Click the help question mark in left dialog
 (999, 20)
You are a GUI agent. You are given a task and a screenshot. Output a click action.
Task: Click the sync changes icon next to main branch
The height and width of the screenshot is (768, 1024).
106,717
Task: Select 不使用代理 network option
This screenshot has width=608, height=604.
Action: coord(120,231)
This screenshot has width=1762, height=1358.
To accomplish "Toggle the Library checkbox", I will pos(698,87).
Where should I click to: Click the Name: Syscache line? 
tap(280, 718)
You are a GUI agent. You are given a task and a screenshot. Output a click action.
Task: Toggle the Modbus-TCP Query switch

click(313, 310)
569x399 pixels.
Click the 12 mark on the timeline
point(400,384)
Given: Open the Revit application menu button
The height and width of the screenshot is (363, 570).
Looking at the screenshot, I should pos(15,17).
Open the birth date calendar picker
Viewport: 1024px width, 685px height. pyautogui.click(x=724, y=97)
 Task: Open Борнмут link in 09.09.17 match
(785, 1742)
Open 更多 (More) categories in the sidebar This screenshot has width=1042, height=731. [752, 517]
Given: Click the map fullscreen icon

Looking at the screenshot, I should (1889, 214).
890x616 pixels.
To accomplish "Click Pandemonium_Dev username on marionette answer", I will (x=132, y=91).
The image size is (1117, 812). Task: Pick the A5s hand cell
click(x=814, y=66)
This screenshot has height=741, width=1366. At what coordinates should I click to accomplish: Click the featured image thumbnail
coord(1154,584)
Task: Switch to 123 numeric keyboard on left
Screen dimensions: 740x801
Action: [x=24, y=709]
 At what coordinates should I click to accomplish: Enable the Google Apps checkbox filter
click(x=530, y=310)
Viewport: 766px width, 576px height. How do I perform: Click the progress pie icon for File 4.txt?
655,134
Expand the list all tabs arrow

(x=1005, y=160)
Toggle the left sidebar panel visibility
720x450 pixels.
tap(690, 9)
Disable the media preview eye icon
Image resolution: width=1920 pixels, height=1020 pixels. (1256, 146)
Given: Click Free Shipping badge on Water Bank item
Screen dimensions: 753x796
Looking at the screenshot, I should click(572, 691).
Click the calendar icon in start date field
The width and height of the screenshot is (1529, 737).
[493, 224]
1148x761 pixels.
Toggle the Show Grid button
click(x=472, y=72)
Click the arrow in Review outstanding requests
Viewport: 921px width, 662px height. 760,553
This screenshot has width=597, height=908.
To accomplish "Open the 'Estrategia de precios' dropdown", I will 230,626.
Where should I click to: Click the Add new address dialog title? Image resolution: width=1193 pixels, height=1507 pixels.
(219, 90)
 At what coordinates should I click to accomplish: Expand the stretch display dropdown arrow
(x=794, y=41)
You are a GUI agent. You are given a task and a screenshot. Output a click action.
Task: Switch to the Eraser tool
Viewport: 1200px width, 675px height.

Problem
Output the lines above as a numbered list, beginning with the line that contains "Given: Click Free" and ending with the final line, with blank lines left out.

Finished exercise
1. Given: Click Free Shipping badge on Water Bank item
2. Screen dimensions: 753x796
3. Looking at the screenshot, I should click(572, 691).
4. Click the calendar icon in start date field
5. The width and height of the screenshot is (1529, 737).
6. [493, 224]
7. 1148x761 pixels.
8. Toggle the Show Grid button
9. click(x=472, y=72)
10. Click the arrow in Review outstanding requests
11. Viewport: 921px width, 662px height. 760,553
12. This screenshot has width=597, height=908.
13. To accomplish "Open the 'Estrategia de precios' dropdown", I will 230,626.
14. Where should I click to: Click the Add new address dialog title? Image resolution: width=1193 pixels, height=1507 pixels.
15. (219, 90)
16.  At what coordinates should I click to accomplish: Expand the stretch display dropdown arrow
17. (x=794, y=41)
18. You are a GUI agent. You are given a task and a screenshot. Output a click action.
19. Task: Switch to the Eraser tool
20. Viewport: 1200px width, 675px height.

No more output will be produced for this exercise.